万俟雅言牙关紧,一直不松口。
华君也一直撩着与万俟雅言比耐性,反正她就是让万俟雅言上不去也下不来,万俟雅言让她折腾得身下一往狼藉,跟个人挂在她怀里身体都瘫软了。
华君的依然放肆地撩着万俟雅言,她也不一直撩着,省得把某人的身体撩疲了,会没感觉。
偏偏万俟雅言自尝过人事之后几乎是夜夜春宵,从来没有隔过上半年这么久过。
久旱逢甘霖是喜事,只是这甘霖一直下毛毛雨,雷打得很大,洒下的雨却很少,少得让万俟雅言只想吐血三升死掉算了。
万俟雅言没了法子,她挂在华君的怀里,弱弱地问:“你想怎样?”给个痛快成吗?
啊!
她好想砍人,可更想君姑娘把她这样那样,再那样这样,翻来覆去地折腾就对了。
华君咬唇隐去笑意,说:“呐,第一,以后不能再叫我君姑娘,也不许别人叫;”
“嗯,应你。
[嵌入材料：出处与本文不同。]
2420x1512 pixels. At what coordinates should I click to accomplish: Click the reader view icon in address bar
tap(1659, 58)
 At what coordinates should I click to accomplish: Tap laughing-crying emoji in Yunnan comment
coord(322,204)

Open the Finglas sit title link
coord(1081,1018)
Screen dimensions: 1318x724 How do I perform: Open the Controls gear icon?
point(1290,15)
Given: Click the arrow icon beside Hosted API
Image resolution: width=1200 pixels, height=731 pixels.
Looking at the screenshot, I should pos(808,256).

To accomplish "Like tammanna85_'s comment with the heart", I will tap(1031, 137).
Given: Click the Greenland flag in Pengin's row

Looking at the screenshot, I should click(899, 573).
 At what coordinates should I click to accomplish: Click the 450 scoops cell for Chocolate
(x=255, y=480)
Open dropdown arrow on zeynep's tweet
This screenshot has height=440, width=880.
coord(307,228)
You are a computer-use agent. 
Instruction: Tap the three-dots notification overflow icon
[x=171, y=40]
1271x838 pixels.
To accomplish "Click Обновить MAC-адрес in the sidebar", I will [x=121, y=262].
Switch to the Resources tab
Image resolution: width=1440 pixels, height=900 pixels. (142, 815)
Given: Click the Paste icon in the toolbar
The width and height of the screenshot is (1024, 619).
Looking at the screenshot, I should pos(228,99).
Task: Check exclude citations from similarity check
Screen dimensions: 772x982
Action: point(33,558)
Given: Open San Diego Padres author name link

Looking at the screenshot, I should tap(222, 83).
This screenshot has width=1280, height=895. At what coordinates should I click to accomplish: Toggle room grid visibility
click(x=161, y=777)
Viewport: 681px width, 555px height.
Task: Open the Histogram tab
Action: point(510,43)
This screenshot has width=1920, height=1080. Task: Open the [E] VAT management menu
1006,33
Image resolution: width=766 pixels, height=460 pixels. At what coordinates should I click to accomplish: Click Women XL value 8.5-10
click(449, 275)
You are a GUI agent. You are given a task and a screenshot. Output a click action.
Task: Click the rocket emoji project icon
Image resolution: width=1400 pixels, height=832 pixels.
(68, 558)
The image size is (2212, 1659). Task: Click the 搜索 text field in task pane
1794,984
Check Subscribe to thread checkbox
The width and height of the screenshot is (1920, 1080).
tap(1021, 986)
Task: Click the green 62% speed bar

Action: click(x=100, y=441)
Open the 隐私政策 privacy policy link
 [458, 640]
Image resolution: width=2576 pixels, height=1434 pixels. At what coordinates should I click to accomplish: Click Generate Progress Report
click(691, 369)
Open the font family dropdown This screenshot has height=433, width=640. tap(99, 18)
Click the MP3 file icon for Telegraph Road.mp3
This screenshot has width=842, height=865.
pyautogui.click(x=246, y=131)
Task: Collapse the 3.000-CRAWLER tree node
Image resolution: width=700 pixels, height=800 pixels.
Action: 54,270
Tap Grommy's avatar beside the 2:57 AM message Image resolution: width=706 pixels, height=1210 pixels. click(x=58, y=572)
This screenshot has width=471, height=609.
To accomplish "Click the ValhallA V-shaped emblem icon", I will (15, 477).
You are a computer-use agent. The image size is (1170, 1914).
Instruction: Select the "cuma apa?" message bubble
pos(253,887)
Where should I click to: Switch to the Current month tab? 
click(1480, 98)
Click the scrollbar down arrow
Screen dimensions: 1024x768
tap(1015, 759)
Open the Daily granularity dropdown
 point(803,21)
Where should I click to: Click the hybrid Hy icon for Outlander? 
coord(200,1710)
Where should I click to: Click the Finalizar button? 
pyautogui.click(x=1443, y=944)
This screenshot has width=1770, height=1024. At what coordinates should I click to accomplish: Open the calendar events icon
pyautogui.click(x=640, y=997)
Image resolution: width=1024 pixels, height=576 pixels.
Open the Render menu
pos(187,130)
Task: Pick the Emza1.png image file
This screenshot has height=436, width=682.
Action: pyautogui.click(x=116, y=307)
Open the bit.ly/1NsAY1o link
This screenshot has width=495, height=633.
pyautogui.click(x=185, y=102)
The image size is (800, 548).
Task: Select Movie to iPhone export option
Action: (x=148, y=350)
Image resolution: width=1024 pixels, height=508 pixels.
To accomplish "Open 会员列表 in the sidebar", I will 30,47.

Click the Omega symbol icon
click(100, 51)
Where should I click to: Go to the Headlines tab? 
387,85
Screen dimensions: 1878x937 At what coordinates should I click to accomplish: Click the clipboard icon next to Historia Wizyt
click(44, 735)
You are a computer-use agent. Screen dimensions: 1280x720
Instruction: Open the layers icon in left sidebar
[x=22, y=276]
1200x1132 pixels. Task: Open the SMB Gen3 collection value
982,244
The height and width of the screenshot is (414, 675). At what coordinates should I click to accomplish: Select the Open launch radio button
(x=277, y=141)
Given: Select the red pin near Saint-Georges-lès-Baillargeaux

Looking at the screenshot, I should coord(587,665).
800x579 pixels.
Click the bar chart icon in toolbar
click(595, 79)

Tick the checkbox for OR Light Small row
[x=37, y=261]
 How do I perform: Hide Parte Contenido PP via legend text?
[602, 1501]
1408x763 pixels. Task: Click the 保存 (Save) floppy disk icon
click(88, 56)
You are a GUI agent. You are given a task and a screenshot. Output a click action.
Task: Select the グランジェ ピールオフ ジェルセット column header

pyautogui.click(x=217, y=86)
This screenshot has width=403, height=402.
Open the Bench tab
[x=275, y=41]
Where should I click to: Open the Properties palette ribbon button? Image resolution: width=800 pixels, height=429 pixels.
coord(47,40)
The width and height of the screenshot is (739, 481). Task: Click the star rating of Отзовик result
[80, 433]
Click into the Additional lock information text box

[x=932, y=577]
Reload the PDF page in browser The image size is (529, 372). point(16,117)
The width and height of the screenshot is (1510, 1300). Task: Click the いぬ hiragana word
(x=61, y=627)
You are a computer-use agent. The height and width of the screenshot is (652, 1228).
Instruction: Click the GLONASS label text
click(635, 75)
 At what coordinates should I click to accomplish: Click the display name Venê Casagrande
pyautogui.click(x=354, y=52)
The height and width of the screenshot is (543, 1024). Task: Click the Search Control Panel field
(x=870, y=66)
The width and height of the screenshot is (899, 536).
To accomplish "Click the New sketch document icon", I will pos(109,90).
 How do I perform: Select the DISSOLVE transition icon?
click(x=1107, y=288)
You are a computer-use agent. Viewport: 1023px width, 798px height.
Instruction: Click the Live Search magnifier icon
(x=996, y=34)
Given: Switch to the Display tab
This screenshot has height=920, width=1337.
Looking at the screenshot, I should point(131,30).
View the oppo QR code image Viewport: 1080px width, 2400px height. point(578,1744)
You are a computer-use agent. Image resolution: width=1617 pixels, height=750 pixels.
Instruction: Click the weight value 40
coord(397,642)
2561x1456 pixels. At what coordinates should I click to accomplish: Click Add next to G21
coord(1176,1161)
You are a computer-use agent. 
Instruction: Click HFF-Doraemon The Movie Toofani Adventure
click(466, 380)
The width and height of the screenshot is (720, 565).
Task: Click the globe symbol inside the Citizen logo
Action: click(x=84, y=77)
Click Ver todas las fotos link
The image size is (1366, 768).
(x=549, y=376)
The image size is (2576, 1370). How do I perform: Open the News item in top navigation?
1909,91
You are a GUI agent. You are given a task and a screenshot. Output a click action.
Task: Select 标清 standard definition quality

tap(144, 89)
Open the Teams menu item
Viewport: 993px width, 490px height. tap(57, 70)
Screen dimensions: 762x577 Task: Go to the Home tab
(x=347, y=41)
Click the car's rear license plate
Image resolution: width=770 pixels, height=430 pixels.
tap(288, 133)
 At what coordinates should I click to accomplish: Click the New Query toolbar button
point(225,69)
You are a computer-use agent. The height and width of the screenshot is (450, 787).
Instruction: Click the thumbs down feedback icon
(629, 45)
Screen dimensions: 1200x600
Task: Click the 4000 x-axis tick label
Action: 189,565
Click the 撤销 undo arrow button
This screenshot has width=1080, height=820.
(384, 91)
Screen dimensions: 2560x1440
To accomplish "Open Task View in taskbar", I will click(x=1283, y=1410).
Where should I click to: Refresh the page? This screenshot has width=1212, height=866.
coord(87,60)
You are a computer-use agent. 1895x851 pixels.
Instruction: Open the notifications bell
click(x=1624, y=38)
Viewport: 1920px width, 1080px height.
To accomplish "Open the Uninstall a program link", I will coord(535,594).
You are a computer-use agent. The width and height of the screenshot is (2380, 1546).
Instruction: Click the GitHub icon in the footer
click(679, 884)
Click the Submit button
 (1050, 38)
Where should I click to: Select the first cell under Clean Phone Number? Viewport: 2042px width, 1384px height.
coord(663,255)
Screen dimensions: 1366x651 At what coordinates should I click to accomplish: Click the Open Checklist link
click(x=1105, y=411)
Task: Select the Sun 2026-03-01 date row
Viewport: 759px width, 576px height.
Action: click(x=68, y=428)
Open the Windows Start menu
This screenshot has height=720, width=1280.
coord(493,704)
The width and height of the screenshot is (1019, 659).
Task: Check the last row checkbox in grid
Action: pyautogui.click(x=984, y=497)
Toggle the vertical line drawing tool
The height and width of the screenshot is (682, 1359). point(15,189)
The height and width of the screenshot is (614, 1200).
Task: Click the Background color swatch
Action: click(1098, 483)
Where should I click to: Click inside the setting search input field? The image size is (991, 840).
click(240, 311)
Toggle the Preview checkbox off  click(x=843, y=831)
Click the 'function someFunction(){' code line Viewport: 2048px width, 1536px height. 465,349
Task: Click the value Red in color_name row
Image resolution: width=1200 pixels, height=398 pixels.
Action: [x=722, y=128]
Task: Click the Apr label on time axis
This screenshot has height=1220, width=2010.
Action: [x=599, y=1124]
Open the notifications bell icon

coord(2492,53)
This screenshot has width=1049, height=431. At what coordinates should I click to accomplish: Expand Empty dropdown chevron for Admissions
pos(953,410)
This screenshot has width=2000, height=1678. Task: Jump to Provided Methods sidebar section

”万俟雅言想剁人。
从来没有人敢和她讲条谈、谈条件。
面前这个,第一位。
偏偏,她被被钳制了,嚷着想要杀人,却并没有杀心。
明明是被欺负了,只想君姑娘换种方式欺负她,别这么不温不火地折腾人就好。
“第二嘛,乖,说句你爱我来听听。”
万俟雅言怒,抬手捏在华君的脖子上,说:“你不给我个痛快我就...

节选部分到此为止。